9 Songs by Michael Winterbottom

First published by Morning Star on 23rd March 2005

Sleaze or art?

NICOLAS LALAGUNA asks if 9 Songs is a love story for modern times or simply pornography.

Oxford graduate Michael Winterbottom and his partner in Revolution Films, Cambridge graduate Andrew Eaton, have stirred up some real controversy in their new film 9 Songs.

The film follows a sexually focused relationship between US student Lisa, played by 21-year-old model Margo Stilley, and well-heeled London urbanite Matt, played by Kieran O’Brien of 24-Hour Party People fame.
The film begins with Matt flying over Antarctica, selectively remembering his relationship.

Through Matt’s memories, we see how the couple met at Brixton Academy while watching a Black Rebel Motorcycle concert and the 12-month sex and live music marathon that follows it.

But it is not the feel of the film or the great soundtrack that is courting such controversy.

It is the sex scenes which take up nearly half the film that have raised the eyebrows.

The sex is explicit and graphically displays the logistics of intercourse.

That being said, while the mainstream media deliberated over whether 9 Songs is pornography or art with little help from the film’s own publicity, the British Board of Film Classification (BBFC) gave 9 Songs an 18 classification, so that it can now be shown in any cinema without being cut.

This isn’t the first time that images of actual sex have been classified 18 by the BBFC.

To date, they have always been films that used the images as a method of furthering a wider plot.

There was Ai No Corrida in 1991, Romance in 1999 and, more recently, Intimacy in 2001.

This means that, according to the BBFC, 9 Songs is not pornography and, as such, does not deserve an R18 classification, which would limit it to licensed sex shops and cinemas.

If you have ever seen sexually explicit pornography – the kind that could pass for an Open University gynaecology special – then you will be able to watch this film without being dumbfounded by your own new-found voyeur status and you might just find something else there.

Overcoming the hype about the sex lets you into a much deeper and well-crafted film.

It is an accurate portrayal of how many people remember relationships – selectively.

Matt remembers the relationship in terms of nine concerts, a lap-dance, a few laughs and a lot of sex.

However much we like to believe, that as time goes by, relationships stay in our memory in their entirety, in truth, we remember fewer and fewer fleeting moments and often it is only the most emotionally charged.

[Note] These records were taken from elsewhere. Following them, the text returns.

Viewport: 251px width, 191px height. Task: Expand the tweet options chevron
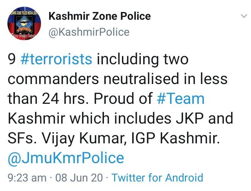click(244, 16)
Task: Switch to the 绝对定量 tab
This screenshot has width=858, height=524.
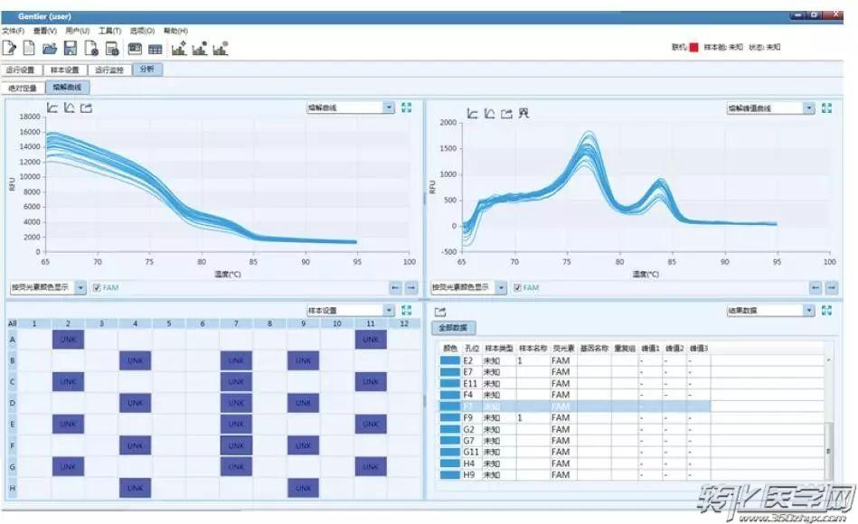Action: tap(23, 88)
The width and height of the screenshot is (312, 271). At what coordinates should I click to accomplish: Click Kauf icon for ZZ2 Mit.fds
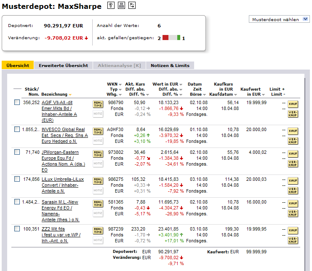(293, 231)
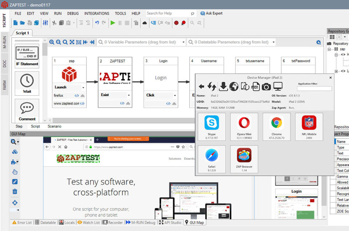
Task: Open the M-RUN vertical side tab
Action: coord(4,42)
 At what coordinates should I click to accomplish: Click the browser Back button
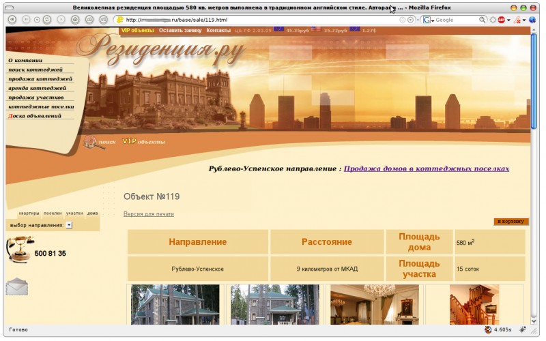click(12, 20)
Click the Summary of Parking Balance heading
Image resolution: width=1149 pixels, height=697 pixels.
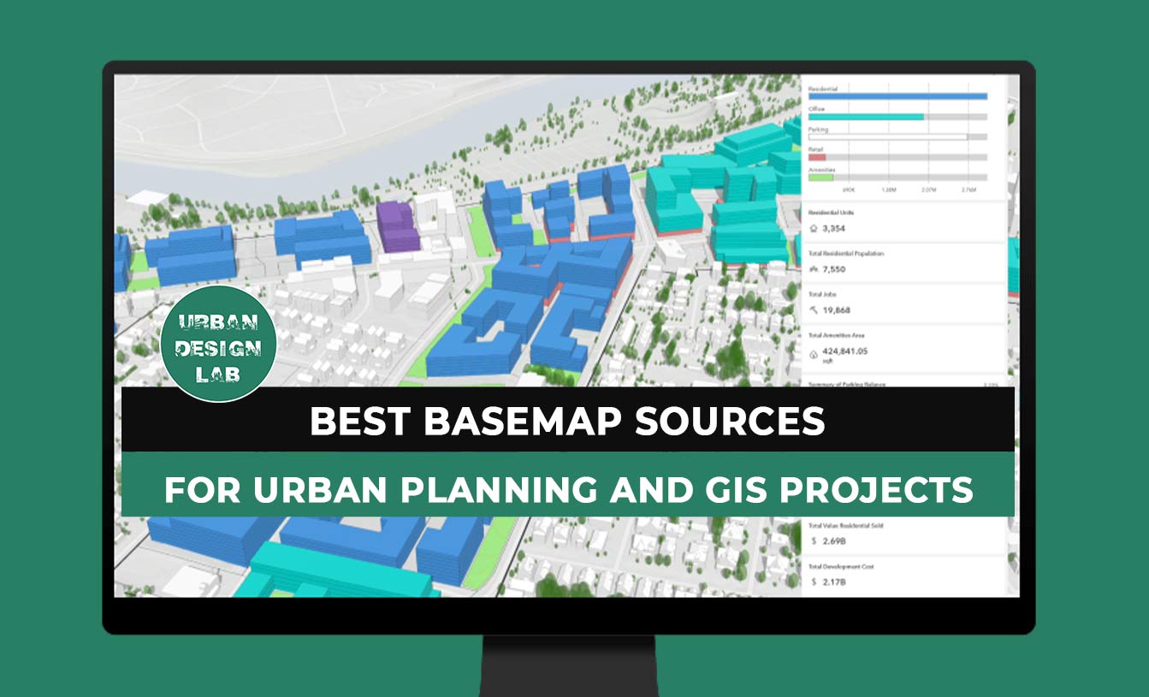coord(846,384)

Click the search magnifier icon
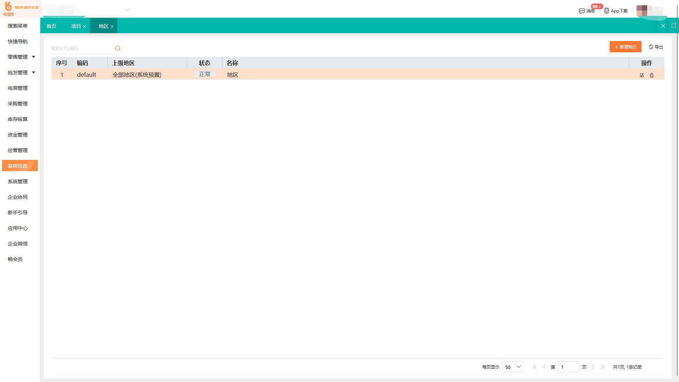(x=117, y=48)
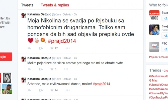Retweet the 'Molim pojedince' tweet

pyautogui.click(x=41, y=69)
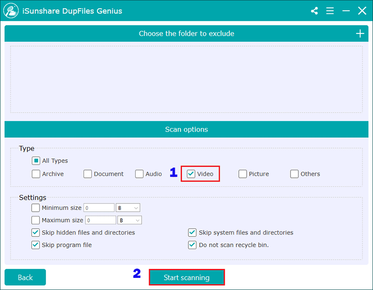Select the Archive file type
373x290 pixels.
(36, 174)
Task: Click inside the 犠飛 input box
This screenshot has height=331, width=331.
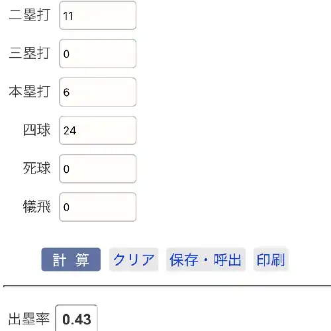Action: click(x=97, y=207)
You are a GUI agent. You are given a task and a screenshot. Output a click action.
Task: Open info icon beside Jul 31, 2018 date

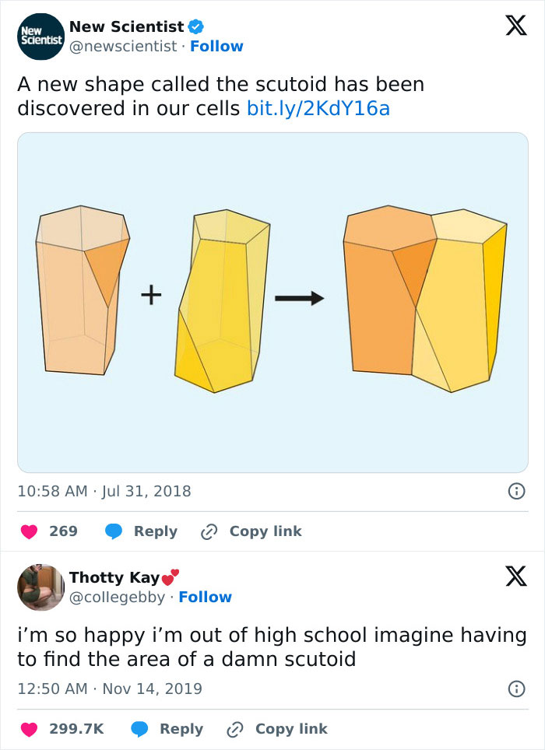pos(515,491)
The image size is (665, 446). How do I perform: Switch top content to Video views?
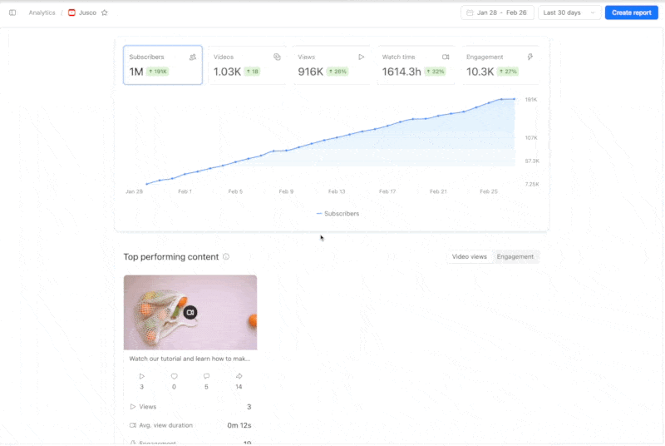tap(469, 257)
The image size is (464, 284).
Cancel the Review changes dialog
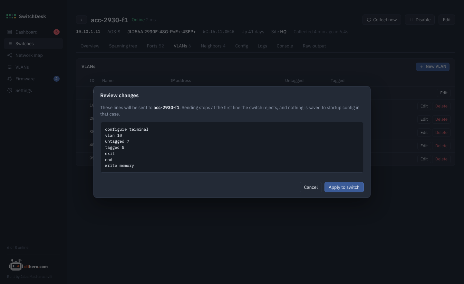[x=311, y=187]

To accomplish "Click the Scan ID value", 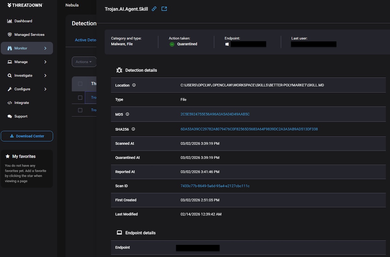I will [215, 186].
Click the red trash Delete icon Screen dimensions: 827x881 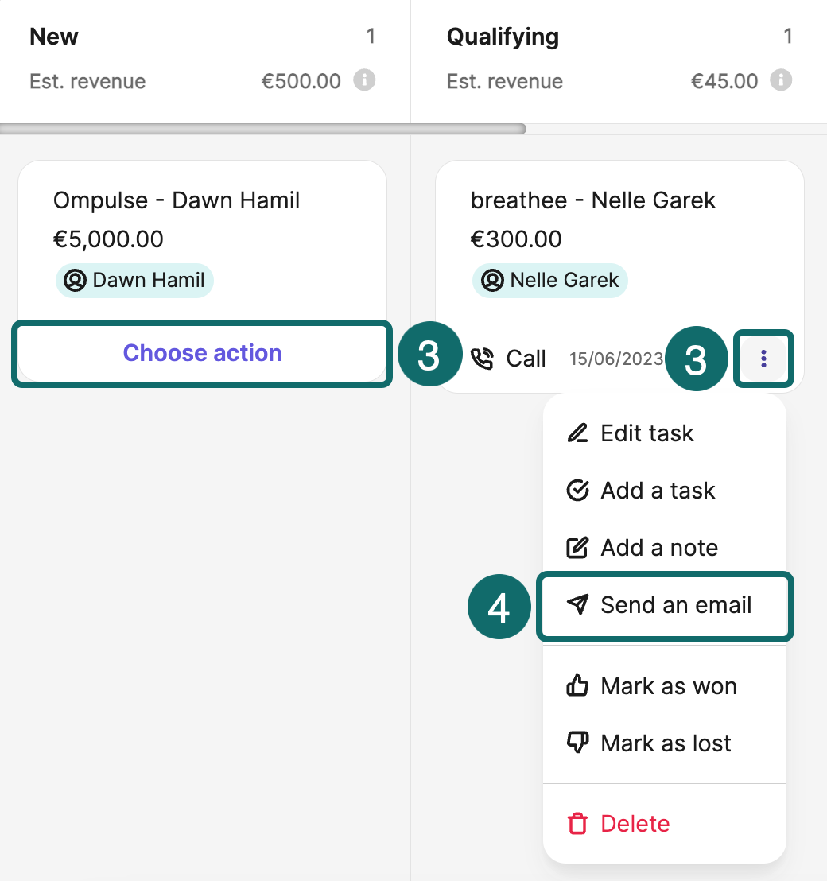(x=577, y=824)
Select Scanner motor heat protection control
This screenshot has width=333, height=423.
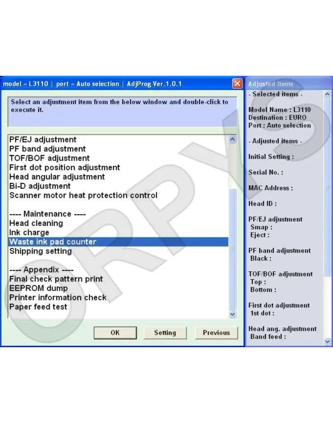[83, 195]
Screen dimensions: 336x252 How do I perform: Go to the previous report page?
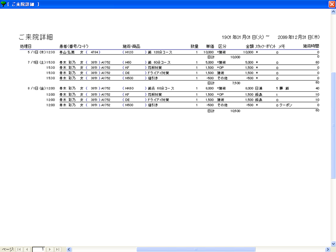27,249
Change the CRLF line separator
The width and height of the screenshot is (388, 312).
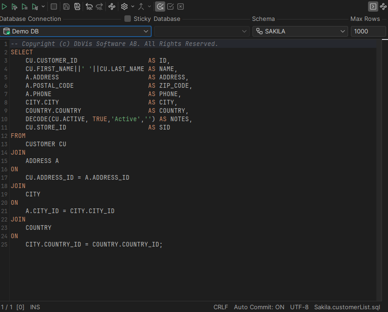220,307
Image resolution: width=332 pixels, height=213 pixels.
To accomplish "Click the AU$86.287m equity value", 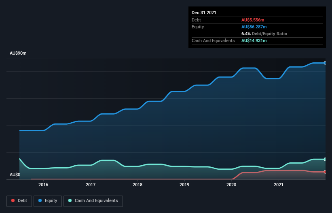I will coord(254,27).
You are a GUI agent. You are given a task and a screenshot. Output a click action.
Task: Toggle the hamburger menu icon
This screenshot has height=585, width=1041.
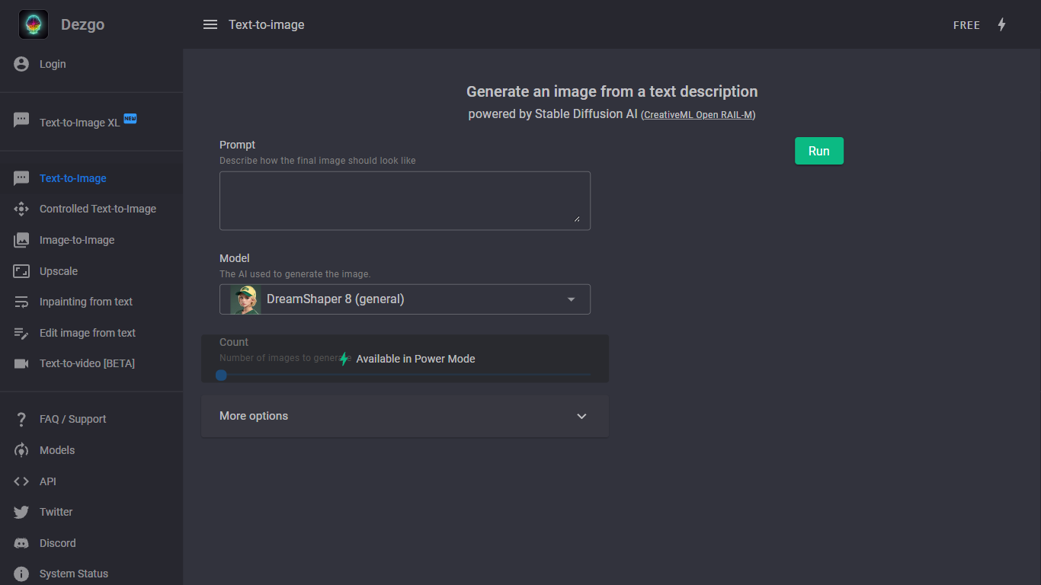click(210, 24)

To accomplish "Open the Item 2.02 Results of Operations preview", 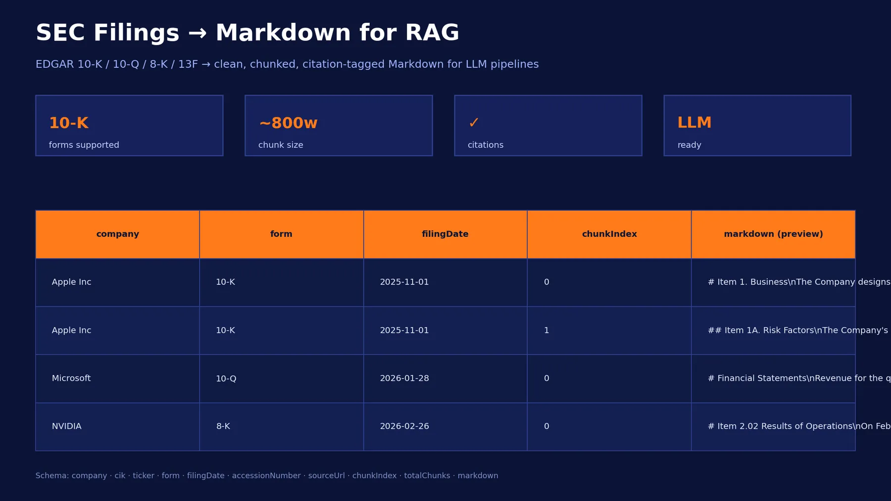I will pos(773,427).
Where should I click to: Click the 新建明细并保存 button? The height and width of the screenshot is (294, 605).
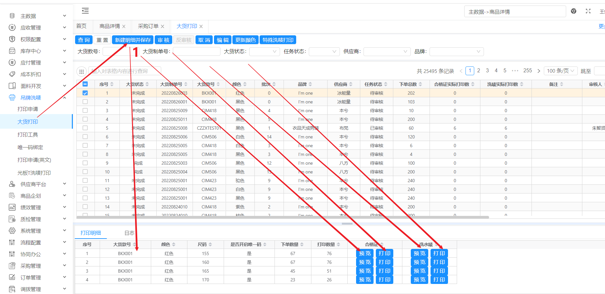(x=133, y=40)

For many people, the sex will get in the way of giving 9 Songs the intellectual space that it deserves, but that doesn’t stop it from being brutally accurate in today’s dating world.

It may or may not be a love story, but it is a fine peek at what, for many, is a modern-day relationship.

Man and woman meet, man and woman mate, man and woman discover their differences, man and woman go their separate ways.

As to whether 9 Songs is a modern love story or just another art-house shag-fest, well that kind of judgement is always going to be in the eyes of the beholder.

So if you don’t like the thought of watching a lot of real sex, don’t see 9 Songs. If you’re not bothered, give it a chance as it might just surprise you.